1. I get the rationale for the threaded rods, but what if one or two are turned a bit more or a bit less than the others? Will that not affect h angle of the planer sole and blades? I get that even though the planer is “dropped in”, it is being held down by the operator’s hand, but if the box is out of level, the cut will be out of level - I would not be able to correct by feel.
2. Assuming the depth of cut is set only via the threaded rods, should the planer’s own depth of cut be set to 0.1, 0,5, 1, or 2,5mm? I realise that all the planer’s depth adjustment does, is raise or lower the forward section of the soleplate, but since that movement exposes more or less of the cutters, I assume the initial setting will be of some importance? Perhaps it needs to be determined by trial and error.


----------



## 1fizgig (Feb 11, 2018)

Biagio, depth of cut is really at your own discretion and probably depends on the slab you wish to flatten. If it's already relatively smooth you may not want to take a lot of material off, so you may only take 0.5mm off.
If it's particularly rough, you may want to take 2.5mm off to really get down to a flat overall surface. You may even want/need to go over the surface a couple of times to obtain a flat surface, not including doing the other side of the slab as well.

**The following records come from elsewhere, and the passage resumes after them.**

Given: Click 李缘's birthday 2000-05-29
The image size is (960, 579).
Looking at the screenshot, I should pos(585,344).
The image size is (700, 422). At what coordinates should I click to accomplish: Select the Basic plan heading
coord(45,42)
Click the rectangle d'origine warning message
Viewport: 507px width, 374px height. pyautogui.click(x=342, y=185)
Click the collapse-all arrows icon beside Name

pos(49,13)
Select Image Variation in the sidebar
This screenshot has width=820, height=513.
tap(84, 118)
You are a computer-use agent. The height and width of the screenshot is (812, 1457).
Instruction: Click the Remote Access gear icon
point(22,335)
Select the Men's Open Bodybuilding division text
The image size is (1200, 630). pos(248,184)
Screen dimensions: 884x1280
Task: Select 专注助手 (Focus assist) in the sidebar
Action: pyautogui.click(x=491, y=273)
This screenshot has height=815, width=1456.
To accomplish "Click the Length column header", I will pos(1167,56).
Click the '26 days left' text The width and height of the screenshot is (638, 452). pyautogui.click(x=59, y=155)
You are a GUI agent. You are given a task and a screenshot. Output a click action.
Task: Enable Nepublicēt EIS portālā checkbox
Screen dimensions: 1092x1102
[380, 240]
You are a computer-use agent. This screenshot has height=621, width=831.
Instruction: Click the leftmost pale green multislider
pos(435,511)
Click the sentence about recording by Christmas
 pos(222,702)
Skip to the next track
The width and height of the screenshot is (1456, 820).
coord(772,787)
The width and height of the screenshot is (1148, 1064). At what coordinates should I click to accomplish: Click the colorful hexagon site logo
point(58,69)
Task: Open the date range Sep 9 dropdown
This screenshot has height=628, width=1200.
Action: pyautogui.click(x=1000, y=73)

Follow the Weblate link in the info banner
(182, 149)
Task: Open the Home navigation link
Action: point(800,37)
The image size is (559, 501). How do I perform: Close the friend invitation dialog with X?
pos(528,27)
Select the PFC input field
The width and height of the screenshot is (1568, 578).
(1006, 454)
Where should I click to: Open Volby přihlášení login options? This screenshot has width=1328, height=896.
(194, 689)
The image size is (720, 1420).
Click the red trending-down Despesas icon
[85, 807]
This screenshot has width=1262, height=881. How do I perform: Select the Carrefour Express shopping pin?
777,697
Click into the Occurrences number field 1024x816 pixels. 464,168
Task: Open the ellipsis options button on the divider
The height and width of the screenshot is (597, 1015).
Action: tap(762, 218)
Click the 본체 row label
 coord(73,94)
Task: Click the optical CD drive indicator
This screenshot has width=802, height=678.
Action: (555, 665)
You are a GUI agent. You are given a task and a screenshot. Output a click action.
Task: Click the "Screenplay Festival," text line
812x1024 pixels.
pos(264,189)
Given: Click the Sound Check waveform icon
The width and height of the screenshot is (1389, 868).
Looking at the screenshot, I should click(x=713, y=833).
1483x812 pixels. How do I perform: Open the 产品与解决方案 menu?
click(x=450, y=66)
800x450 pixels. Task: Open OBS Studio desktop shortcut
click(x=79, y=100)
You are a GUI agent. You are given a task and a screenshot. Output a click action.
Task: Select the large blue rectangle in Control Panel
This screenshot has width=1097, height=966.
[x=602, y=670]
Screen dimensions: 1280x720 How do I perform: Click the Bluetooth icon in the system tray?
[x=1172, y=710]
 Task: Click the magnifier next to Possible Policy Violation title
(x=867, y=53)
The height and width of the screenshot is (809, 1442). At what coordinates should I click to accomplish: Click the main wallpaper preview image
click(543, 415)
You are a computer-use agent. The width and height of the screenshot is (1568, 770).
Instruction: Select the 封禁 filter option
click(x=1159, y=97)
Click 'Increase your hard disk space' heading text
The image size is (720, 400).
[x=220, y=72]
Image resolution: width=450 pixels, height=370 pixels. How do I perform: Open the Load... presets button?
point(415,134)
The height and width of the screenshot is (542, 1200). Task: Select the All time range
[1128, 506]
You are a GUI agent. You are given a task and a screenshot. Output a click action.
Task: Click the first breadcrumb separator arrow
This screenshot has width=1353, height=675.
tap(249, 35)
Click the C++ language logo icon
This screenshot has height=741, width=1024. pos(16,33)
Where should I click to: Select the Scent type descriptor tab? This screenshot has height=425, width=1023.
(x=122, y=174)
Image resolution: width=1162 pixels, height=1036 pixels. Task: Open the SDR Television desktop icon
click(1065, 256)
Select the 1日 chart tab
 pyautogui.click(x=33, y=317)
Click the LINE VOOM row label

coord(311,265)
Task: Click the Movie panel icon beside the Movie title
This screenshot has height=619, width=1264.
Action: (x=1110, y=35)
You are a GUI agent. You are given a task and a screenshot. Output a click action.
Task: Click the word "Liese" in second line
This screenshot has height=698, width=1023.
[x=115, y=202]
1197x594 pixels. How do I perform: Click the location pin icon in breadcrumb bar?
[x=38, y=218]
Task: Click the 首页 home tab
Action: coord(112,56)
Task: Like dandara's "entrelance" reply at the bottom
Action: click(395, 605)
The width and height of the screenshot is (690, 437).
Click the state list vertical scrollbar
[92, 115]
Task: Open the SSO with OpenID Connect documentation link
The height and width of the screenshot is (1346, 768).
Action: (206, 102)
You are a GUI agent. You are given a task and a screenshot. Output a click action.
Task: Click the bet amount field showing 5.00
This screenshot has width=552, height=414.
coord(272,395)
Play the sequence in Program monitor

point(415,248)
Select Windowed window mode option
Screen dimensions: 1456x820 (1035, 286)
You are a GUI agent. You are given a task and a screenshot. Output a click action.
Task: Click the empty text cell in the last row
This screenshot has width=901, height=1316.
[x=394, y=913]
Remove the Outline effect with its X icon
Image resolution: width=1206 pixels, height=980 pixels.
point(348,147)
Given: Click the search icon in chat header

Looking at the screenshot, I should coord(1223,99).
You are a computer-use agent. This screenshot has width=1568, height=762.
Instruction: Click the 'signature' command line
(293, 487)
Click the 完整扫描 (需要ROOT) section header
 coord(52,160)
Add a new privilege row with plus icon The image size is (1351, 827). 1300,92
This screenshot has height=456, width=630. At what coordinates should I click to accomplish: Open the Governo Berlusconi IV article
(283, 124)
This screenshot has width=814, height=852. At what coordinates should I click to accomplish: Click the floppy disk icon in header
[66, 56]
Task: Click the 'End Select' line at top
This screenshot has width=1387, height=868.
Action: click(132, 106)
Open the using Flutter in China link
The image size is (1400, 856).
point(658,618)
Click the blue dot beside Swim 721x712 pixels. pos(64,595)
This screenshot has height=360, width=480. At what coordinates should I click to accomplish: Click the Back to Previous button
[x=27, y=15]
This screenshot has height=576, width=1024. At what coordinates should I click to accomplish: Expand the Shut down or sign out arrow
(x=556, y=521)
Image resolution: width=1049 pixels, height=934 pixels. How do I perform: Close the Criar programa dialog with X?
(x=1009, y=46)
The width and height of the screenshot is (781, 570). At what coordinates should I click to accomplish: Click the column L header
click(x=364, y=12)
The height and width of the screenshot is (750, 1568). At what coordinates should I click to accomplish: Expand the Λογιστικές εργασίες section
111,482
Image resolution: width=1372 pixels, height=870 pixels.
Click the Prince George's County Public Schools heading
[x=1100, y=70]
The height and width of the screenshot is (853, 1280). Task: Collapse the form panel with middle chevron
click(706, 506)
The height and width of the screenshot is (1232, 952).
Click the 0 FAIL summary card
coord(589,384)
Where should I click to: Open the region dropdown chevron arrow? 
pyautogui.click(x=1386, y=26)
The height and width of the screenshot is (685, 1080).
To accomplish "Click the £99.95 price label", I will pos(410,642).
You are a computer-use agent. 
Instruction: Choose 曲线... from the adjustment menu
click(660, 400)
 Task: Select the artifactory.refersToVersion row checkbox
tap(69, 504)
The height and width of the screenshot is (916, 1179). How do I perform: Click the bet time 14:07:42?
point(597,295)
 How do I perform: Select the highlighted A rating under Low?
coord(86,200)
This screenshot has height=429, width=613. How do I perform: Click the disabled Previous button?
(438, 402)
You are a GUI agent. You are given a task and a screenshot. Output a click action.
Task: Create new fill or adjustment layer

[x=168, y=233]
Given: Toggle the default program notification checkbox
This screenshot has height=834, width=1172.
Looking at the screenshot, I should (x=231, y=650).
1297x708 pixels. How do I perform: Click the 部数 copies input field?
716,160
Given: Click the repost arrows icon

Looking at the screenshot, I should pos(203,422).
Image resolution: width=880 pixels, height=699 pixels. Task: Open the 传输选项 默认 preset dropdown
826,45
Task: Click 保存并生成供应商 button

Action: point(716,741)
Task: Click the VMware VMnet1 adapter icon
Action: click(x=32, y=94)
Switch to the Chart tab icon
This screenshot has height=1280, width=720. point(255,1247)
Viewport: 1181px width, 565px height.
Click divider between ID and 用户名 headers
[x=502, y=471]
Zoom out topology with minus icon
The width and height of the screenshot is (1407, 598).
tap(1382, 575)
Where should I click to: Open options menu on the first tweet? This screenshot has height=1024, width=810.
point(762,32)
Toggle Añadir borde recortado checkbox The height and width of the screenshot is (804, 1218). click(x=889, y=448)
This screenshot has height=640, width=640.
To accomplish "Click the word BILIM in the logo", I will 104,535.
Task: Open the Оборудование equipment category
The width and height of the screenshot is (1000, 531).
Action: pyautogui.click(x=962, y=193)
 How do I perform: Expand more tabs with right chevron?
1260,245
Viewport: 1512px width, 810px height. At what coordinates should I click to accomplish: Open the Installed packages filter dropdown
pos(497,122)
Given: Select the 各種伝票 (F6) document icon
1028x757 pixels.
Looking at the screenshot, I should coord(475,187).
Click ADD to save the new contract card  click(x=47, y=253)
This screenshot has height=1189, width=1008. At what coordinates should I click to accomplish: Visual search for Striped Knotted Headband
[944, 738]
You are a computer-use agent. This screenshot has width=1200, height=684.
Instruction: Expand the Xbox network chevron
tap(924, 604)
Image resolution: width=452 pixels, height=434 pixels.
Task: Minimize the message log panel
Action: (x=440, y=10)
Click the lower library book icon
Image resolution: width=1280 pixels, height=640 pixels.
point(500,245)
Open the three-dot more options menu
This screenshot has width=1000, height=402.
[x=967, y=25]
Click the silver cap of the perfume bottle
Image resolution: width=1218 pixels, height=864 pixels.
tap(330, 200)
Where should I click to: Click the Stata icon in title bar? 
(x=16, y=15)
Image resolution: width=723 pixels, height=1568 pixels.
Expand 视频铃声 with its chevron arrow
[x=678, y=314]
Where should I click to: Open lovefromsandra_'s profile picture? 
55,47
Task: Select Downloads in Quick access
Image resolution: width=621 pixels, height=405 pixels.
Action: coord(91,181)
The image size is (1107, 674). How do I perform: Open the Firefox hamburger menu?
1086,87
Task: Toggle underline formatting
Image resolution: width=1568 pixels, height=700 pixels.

I think you're overthinking that particular point.


----------



## gmercer_48083 (Jul 18, 2012)

Biagio, I thought about the tilt that can occur with this idea... front to back and side to side, using 4 threaded rods. I am thinking once the tray is adjusted to be parallel with the tracks, that it will leave a more uniform surface than a router type surfacer. Indicators (pointers) may be required on all 4 adjusting rods to insure that it is lowered evenly. I am not an engineer so I will have to make this in order to find out if it will actually work well. My initial thought was that if a planer can be used... since it planes basically with the grain, it may leave a flatter surface than a router would. Besides that, planer blades are sharpenable, and less costly.


----------



## Straightlines (May 15, 2013)

I’m not sure the fore-aft tilt adjuster is needed for the planer in the box, because the framework of the jig is the reference surface upon which the planer car travels down the workpiece. The rotating drum takes away a left-right oriented LINE of wood, so the line must have left-right tilt correction, but fore-aft tilt is ineffective. If you get the framework & car traveling straight and true down the track, then the planer will do so too. 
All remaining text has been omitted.